This site sells from Mountain Meadows, and Heidrun Meadery. I will be
sending them an e-mail about shipment and maybe they can clarify their
policy for me.
Subject: Re: Mead Lover's Digest #1258, 6 April 2006
From: "J Bailey" <email@example.com;
Date: Fri, 7 Apr 2006 08:03:24 -0700
I am new to this list and new-ish to beer making (but not mead making). Now
I've been reading about braggots, herbal beers and historical brews. I've
got a yen to make a nettle/honey beer but need some recipe ideas. I also
haven't tackled all-grain brewing yet, but that's on my list.
Any recommendations for hops/yeast/malt that will go with fresh nettles and
fireweed honey, and still let the herbal flavor come through?
Thanks! & looking forward to inspiration from everyone,
Joanna of Seven Trees
Subject: Re: Legs
From: "Dan McFeeley" <firstname.lastname@example.org;
Date: Fri, 7 Apr 2006 12:05:24 -0500
On Wed, 05 Apr 2006, in MLD 1258 Spencer Thomas wrote:
>Mead folklore has it that mead goes to your legs. I remember
>reading this early in my meadmaking career. Might have been
>in the Gayre/Papazian book.
It was. On page 53 of "Wassail! In Mazers of Mead":
(refering to the old Anglo-Saxon riddle for mead:)
The riddle draws attention to the excess of mead
going especially to the legs. This traditional effect
of mead is commonly accepted among old country
mead-makers, and it receives confirmation from
Poland, where it is said that the abuse of liquor
"makes you drunk only from the waist downwards,
and with surprising effects upon strangers who
discover they are drunk only when they attempt
In this section, according to the footnote, Gayre was
quoting from Paul Super, 'The Polish Tradition,' London
1942, p. 120.
"Meon an phobail a thogail trid an chultur"
(The people's spirit is raised through culture)
Subject: Re: wine v. beer food/fruit flavorings/nutrient aging
From: email@example.com(Dick Adams)
Date: Fri, 7 Apr 2006 14:21:15 -0400 (EDT)
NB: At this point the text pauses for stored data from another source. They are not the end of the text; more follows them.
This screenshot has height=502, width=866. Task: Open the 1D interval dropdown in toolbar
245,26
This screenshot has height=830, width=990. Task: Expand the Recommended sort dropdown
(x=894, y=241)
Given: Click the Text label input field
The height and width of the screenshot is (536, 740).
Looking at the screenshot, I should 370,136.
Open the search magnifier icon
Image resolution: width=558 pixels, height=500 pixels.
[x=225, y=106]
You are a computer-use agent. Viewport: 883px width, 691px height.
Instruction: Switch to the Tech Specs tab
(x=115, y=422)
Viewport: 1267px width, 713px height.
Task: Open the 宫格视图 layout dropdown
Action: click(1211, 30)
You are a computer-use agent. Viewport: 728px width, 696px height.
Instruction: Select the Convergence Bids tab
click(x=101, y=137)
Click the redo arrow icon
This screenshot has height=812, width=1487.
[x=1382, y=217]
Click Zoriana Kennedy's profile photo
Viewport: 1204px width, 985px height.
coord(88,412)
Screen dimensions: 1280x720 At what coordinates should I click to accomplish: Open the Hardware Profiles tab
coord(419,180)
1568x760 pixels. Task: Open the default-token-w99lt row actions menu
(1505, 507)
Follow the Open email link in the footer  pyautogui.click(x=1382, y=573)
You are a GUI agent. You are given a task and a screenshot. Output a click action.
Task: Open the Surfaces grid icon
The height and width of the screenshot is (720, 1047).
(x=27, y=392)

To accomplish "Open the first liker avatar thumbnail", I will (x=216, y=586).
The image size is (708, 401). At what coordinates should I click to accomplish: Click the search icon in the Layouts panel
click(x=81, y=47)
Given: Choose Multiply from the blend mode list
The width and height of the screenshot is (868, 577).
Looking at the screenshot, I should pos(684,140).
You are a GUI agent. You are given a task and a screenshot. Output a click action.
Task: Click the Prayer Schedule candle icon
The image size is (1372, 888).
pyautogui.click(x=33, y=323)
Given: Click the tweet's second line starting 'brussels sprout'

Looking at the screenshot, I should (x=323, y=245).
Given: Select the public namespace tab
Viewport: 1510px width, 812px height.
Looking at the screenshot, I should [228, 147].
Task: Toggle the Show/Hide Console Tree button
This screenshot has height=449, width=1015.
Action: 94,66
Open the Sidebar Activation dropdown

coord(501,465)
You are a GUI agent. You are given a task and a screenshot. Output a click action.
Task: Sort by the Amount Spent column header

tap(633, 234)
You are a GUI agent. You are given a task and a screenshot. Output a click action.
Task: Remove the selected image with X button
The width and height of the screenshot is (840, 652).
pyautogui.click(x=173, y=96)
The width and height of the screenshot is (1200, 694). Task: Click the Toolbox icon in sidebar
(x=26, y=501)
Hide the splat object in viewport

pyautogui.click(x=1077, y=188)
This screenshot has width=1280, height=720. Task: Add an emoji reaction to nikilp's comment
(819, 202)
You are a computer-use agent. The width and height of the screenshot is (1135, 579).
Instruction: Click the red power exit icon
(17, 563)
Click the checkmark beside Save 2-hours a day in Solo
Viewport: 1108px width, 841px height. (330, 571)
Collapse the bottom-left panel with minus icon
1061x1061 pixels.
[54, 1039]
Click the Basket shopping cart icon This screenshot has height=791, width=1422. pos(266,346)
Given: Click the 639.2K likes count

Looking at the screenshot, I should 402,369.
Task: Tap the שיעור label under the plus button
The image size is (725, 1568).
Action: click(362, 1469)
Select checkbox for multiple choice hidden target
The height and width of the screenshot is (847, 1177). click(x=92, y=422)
Aaron Martin Linder <firstname.lastname@example.org; wrote:
> i have an off-dry mead in secondary in my basement. it has
> been there for around 5 months. I was hoping to get some
> fruit flavor into it. has anyone tried adding fruit flavorings
> (the ones with no sugars, to be added at bottling), such as
> the ones from www.morebeer.com? i don't mind if it is not as
> complex as real fruit, just enjoyable.
I buy extracts from AdamsExtract.com (no relationship) and have
been very satisified. My experience is that an extract must be
cleared if you want a clean appearance to your mead.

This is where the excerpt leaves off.